Al-Marjan Island in the UAE. The site of Wynn Resorts’ upcoming Wynn Al Marjan Island. That project could be hindered if Dubai permits casinos, says an analyst. (Image: Arabian Business)

Speaking at the recent G2E Asia conference in Macau, Seaport Research senior analyst Vitaly Umansky noted the Wynn project could be in real trouble if Dubai opts to permit regulated gaming. Dubai is the prime tourist destination among the seven emirates while Ras Al Khaimah “is a small emirate, it doesn’t have a lot of competitive economic advantages,” noted the analyst.

Umansky’s comments arrived just days after he upgraded Wynn to “buy” from “hold” with a price target of $116. That implies upside of almost 26% from the June 4 close.

We see the market being able to handle two integrated resorts,” Umansky wrote in the report. “The key risk to the property would be a casino opening in Dubai (vs in Abu Dhabi which is more likely).”

He added that Wynn could generate up to $300 million in annual cash flow from the UAE integrated resort. Last month, the Las Vegas-based gaming company confirmed it expects to spend approximately $900 million on the UAE venture, making it a minority partner in the scheme.
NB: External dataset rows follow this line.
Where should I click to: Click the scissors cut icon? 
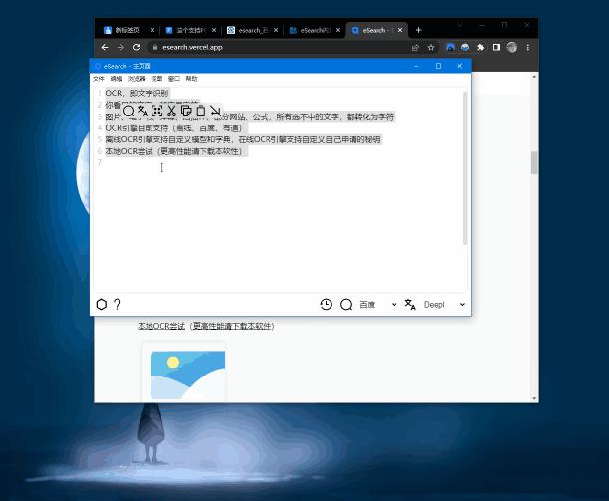point(171,111)
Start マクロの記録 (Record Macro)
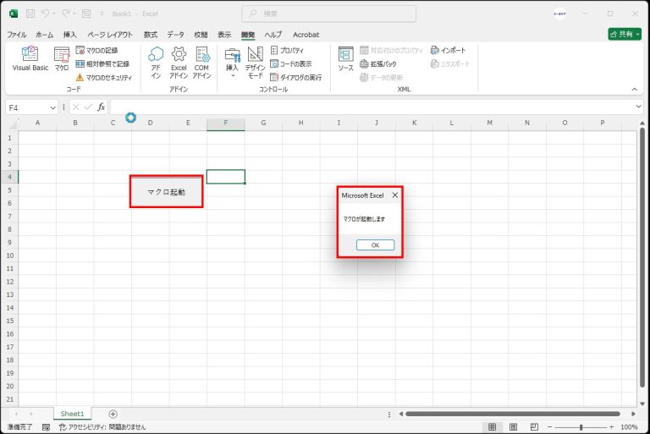The height and width of the screenshot is (434, 650). click(102, 51)
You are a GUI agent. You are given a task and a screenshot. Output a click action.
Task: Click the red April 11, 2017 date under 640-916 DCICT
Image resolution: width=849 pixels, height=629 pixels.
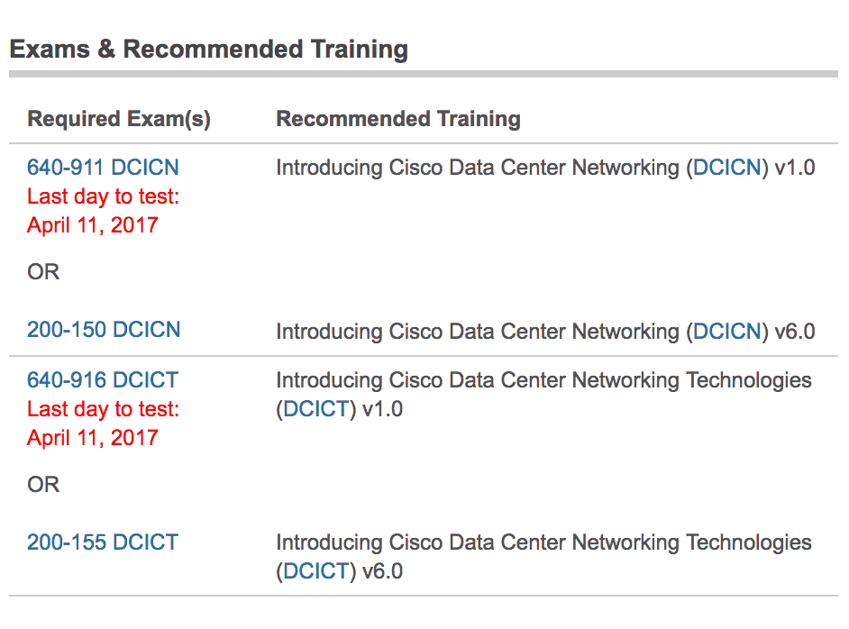pos(93,437)
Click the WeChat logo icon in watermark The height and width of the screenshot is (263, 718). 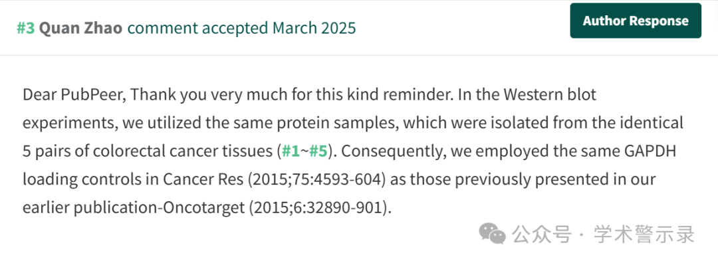point(492,234)
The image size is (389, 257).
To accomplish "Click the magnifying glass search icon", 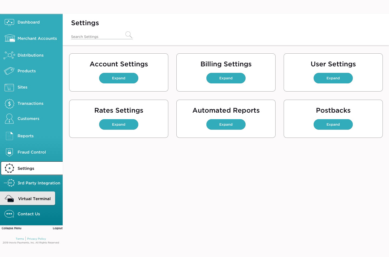I will coord(129,35).
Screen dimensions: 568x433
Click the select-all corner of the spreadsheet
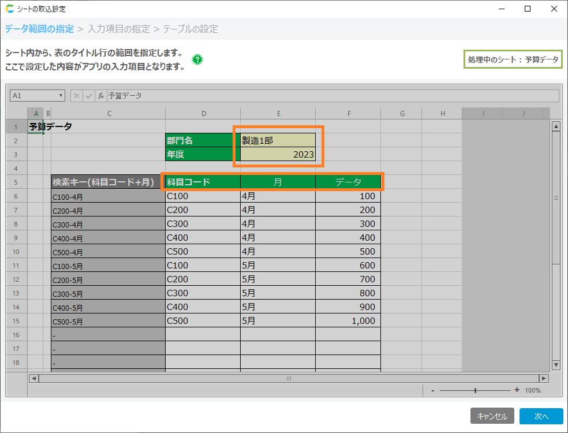click(17, 113)

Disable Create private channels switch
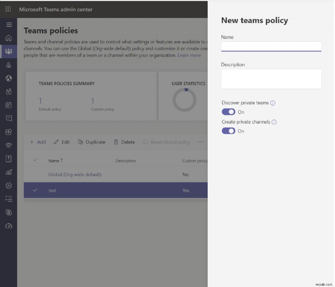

No Guarantees Dubai Will Approve Casinos

While Dubai represents a credible gaming market and the most attractive one among the emirates, there are no guarantees regulators there will sign off on casino gaming.

To date, no gaming regulations have emerged in UAE despite the formation of a related governing body last fall. It’s expected that the emirates will approve or reject casinos on an individual basis with only Abu Dhabi and Dubai standing as logical destinations in addition to Ras Al Khaimah.

“I think there’s going to be a political agreement between all of these emirates,” added Umansky. “The smaller emirates are basically non-starters.”

Should Dubai allow an integrated resort, the obvious beneficiary could be MGM Resorts International (NYSE: MGM), which is developing a non-gaming hotel there. However, executives from the US casino giant have indicated room is being allotted for a potential casino and they could pivot to make a gaming venue happen if regulators allow it.

MGM is actually developing three hotels in UAE and has noted it could consider opening in a gaming venue in Abu Dhabi if that emirate allows it and Dubai does not.

Wynn UAE Could Be More Las Vegas Than Macau

As has been widely noted, Wynn’s UAE property, which is slated to open in early 2027, is expected to be massive in size, but the casino floor will command a scant percentage of the property’s 5.6 million square feet.

That is to say the integrated resort will have more of a Las Vegas feel to it in that amenities such as plush guestrooms, fine dining, and high-end entertainment will take precedent over betting. That runs counter to the popular operating methodology in Macau — Wynn’s largest market — but it could be a shrewd move in UAE.

As Umansky noted, betting is still widely viewed as taboo in much of the Arab world and for many Arab Muslims, there’s a big difference between wagering in Europe and the US and “doing it next door.”